**Prompt**
Copy out the material word for word, from its first line through the line containing "pyautogui.click(x=718, y=152)", including both of those lines.
──────── Records for this exercise ────────
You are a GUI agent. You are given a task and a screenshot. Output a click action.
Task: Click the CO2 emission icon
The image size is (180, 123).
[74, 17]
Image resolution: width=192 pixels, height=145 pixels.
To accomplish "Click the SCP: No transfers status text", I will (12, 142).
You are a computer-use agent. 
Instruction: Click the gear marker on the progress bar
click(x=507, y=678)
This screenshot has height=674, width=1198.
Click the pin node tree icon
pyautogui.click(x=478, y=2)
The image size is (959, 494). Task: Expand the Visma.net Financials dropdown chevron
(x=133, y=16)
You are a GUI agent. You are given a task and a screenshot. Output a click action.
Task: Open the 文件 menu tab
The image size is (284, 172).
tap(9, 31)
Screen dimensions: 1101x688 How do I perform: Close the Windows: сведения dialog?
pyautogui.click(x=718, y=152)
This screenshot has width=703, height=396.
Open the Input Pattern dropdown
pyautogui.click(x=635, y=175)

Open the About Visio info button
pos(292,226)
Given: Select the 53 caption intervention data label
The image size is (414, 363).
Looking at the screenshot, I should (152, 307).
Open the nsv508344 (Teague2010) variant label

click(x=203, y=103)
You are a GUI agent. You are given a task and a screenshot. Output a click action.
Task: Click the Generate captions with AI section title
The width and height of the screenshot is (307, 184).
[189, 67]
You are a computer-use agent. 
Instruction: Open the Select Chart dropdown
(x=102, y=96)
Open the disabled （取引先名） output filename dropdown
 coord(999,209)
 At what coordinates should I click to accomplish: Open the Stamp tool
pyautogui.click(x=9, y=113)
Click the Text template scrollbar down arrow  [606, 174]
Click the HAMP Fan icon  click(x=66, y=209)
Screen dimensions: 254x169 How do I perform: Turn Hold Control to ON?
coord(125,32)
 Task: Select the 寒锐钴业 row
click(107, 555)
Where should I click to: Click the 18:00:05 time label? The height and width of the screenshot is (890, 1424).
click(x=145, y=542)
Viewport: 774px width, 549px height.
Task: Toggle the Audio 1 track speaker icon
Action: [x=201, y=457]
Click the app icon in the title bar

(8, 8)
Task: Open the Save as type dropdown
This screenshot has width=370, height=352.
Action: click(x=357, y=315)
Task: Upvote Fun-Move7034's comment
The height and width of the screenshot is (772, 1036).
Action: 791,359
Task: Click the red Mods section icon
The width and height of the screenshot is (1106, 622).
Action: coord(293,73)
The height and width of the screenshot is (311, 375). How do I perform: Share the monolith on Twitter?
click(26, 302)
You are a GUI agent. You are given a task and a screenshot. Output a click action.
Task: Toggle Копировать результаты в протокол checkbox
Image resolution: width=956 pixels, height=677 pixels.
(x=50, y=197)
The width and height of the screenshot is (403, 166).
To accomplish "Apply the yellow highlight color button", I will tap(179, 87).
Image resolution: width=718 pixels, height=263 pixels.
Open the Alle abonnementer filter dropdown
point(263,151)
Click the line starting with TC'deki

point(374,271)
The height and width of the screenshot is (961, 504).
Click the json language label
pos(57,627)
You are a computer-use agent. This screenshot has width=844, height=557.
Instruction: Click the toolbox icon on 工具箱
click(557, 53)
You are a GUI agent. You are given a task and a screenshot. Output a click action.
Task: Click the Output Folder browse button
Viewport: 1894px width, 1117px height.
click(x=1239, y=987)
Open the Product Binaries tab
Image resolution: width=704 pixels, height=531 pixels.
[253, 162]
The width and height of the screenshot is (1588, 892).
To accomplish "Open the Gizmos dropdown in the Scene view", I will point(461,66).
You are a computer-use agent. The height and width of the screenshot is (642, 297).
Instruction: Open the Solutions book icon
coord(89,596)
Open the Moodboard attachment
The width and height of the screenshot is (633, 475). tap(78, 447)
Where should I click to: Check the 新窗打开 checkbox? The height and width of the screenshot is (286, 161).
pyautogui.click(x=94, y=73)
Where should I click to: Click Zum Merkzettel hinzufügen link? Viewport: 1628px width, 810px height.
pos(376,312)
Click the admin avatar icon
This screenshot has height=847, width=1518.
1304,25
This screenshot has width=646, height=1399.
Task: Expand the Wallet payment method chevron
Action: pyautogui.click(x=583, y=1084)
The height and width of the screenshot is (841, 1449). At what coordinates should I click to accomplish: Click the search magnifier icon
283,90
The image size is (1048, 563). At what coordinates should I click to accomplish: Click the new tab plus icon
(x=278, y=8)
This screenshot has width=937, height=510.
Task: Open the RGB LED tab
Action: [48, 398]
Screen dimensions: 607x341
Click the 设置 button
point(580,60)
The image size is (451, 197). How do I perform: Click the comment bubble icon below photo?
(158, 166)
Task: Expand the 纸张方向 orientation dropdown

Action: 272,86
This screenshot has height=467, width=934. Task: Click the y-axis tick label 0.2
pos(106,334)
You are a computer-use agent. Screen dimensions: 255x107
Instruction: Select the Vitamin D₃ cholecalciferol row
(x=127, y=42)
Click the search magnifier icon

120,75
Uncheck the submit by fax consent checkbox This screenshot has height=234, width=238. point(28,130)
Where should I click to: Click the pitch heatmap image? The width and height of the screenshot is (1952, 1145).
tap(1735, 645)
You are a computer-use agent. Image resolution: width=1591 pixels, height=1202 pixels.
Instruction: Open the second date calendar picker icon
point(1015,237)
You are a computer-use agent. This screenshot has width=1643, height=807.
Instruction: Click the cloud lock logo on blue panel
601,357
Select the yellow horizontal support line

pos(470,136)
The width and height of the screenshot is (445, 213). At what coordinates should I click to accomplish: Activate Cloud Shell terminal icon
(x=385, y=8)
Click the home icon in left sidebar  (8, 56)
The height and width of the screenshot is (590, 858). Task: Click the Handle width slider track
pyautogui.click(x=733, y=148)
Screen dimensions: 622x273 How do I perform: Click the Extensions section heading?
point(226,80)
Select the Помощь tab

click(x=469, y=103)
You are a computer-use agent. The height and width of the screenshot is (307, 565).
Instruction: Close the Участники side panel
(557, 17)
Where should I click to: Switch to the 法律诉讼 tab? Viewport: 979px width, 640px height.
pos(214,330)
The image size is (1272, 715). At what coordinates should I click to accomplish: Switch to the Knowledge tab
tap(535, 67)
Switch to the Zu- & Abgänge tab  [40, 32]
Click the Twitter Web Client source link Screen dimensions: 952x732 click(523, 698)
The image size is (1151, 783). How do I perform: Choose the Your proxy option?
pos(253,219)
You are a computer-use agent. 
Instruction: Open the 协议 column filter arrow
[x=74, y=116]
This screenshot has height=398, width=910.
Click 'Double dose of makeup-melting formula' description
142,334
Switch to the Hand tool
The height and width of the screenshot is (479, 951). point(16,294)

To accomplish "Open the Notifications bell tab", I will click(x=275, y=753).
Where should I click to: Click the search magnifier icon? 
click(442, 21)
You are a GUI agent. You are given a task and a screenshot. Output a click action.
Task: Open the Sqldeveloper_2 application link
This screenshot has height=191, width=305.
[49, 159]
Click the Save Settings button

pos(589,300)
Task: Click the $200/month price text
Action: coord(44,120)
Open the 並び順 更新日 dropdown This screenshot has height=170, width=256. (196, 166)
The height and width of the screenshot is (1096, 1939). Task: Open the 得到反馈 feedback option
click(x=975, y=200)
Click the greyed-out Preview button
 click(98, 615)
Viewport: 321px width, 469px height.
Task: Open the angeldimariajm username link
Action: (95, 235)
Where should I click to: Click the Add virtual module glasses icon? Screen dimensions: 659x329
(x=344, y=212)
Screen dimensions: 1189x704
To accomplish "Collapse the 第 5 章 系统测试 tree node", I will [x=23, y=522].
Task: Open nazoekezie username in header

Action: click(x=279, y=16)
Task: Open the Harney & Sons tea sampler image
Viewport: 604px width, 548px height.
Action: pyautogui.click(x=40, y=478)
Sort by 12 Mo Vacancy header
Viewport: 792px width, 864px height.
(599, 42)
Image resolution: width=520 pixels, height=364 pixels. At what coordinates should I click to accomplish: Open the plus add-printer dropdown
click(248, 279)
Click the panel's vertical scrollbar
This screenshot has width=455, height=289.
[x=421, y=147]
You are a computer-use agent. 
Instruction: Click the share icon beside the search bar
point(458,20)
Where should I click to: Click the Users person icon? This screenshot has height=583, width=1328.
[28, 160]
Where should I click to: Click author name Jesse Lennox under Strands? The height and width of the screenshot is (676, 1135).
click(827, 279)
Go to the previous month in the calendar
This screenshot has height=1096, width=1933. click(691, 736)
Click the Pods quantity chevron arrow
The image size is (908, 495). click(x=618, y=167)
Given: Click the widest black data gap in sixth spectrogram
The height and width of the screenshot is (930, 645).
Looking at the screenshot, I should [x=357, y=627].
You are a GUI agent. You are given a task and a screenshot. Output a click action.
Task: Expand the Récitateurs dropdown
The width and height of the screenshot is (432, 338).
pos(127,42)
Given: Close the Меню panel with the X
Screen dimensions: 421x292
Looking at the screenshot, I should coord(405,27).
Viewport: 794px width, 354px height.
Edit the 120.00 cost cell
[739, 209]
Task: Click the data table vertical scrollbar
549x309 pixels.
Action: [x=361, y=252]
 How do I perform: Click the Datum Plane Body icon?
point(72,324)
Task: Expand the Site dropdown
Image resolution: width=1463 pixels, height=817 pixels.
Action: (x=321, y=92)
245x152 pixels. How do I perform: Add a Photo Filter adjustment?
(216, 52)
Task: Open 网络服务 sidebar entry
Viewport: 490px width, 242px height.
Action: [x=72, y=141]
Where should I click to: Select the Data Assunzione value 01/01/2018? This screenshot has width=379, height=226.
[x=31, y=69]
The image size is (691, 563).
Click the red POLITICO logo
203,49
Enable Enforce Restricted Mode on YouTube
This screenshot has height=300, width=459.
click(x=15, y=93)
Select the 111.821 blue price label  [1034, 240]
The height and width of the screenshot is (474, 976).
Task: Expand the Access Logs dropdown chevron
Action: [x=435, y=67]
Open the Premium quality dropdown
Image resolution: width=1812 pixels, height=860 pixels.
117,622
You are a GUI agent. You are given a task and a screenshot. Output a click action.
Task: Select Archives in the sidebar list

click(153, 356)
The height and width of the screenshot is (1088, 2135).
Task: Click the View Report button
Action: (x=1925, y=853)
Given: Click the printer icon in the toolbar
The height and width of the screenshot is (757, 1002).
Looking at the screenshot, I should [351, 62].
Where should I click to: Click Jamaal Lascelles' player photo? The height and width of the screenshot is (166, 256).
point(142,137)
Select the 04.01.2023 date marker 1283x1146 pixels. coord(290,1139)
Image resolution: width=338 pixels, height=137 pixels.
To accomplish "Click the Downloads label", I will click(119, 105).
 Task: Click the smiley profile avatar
────────
**Answer to the task**
You are a GUI agent. You are given a task and a screenshot. Output a click action.
Task: Click the CO2 emission icon
The image size is (180, 123).
[74, 17]
Image resolution: width=192 pixels, height=145 pixels.
To accomplish "Click the SCP: No transfers status text", I will (12, 142).
You are a computer-use agent. 
Instruction: Click the gear marker on the progress bar
click(x=507, y=678)
This screenshot has height=674, width=1198.
Click the pin node tree icon
pyautogui.click(x=478, y=2)
The image size is (959, 494). Task: Expand the Visma.net Financials dropdown chevron
(x=133, y=16)
You are a GUI agent. You are given a task and a screenshot. Output a click action.
Task: Open the 文件 menu tab
The image size is (284, 172).
tap(9, 31)
Screen dimensions: 1101x688 How do I perform: Close the Windows: сведения dialog?
pyautogui.click(x=718, y=152)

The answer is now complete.